■ EXERCISE
What do the entries below say? Restate them word for word.

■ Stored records
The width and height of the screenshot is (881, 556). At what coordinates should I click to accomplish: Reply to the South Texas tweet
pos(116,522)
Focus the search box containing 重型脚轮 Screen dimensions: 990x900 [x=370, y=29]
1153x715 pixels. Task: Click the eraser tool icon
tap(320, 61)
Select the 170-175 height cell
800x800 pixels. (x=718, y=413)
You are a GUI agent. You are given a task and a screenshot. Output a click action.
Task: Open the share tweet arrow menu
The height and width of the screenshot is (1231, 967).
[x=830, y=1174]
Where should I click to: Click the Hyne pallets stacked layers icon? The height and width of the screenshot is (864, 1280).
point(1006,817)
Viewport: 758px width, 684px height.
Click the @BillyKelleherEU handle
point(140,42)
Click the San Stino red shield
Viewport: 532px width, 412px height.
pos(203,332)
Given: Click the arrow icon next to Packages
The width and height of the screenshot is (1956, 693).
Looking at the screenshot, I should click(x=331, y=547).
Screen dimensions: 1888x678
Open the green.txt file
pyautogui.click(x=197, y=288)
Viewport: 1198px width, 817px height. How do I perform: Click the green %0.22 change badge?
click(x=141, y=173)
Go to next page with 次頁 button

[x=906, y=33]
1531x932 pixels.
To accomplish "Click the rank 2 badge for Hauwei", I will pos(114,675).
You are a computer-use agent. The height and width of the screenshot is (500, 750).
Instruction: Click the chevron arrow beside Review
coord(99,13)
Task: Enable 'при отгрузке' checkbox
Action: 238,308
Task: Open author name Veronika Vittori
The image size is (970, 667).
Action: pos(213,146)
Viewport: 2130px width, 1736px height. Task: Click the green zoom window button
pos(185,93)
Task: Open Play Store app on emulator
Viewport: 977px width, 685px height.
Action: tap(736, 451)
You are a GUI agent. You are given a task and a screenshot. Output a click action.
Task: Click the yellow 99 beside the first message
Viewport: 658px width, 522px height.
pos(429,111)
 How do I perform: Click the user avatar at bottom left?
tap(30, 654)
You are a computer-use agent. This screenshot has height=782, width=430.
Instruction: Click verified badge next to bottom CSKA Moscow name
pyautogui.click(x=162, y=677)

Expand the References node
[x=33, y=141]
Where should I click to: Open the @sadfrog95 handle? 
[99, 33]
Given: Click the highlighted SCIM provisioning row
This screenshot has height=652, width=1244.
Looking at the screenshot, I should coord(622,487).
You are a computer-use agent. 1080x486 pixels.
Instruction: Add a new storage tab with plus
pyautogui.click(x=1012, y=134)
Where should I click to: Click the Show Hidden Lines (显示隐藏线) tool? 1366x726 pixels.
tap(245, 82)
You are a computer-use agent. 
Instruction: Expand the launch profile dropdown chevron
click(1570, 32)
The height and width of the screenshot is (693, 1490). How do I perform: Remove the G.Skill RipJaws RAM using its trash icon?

■ TASK RESULT
The width and height of the screenshot is (881, 556). At what coordinates should I click to accomplish: Reply to the South Texas tweet
pos(116,522)
Focus the search box containing 重型脚轮 Screen dimensions: 990x900 [x=370, y=29]
1153x715 pixels. Task: Click the eraser tool icon
tap(320, 61)
Select the 170-175 height cell
800x800 pixels. (x=718, y=413)
You are a GUI agent. You are given a task and a screenshot. Output a click action.
Task: Open the share tweet arrow menu
The height and width of the screenshot is (1231, 967).
[x=830, y=1174]
Where should I click to: Click the Hyne pallets stacked layers icon? The height and width of the screenshot is (864, 1280).
point(1006,817)
Viewport: 758px width, 684px height.
Click the @BillyKelleherEU handle
point(140,42)
Click the San Stino red shield
Viewport: 532px width, 412px height.
pos(203,332)
Given: Click the arrow icon next to Packages
The width and height of the screenshot is (1956, 693).
Looking at the screenshot, I should click(x=331, y=547).
Screen dimensions: 1888x678
Open the green.txt file
pyautogui.click(x=197, y=288)
Viewport: 1198px width, 817px height. How do I perform: Click the green %0.22 change badge?
click(x=141, y=173)
Go to next page with 次頁 button

[x=906, y=33]
1531x932 pixels.
To accomplish "Click the rank 2 badge for Hauwei", I will pos(114,675).
You are a computer-use agent. The height and width of the screenshot is (500, 750).
Instruction: Click the chevron arrow beside Review
coord(99,13)
Task: Enable 'при отгрузке' checkbox
Action: 238,308
Task: Open author name Veronika Vittori
The image size is (970, 667).
Action: pos(213,146)
Viewport: 2130px width, 1736px height. Task: Click the green zoom window button
pos(185,93)
Task: Open Play Store app on emulator
Viewport: 977px width, 685px height.
Action: tap(736, 451)
You are a GUI agent. You are given a task and a screenshot. Output a click action.
Task: Click the yellow 99 beside the first message
Viewport: 658px width, 522px height.
pos(429,111)
 How do I perform: Click the user avatar at bottom left?
tap(30, 654)
You are a computer-use agent. This screenshot has height=782, width=430.
Instruction: Click verified badge next to bottom CSKA Moscow name
pyautogui.click(x=162, y=677)

Expand the References node
[x=33, y=141]
Where should I click to: Open the @sadfrog95 handle? 
[99, 33]
Given: Click the highlighted SCIM provisioning row
This screenshot has height=652, width=1244.
Looking at the screenshot, I should coord(622,487).
You are a computer-use agent. 1080x486 pixels.
Instruction: Add a new storage tab with plus
pyautogui.click(x=1012, y=134)
Where should I click to: Click the Show Hidden Lines (显示隐藏线) tool? 1366x726 pixels.
tap(245, 82)
You are a computer-use agent. 
Instruction: Expand the launch profile dropdown chevron
click(1570, 32)
The height and width of the screenshot is (693, 1490). How do I perform: Remove the G.Skill RipJaws RAM using its trash icon?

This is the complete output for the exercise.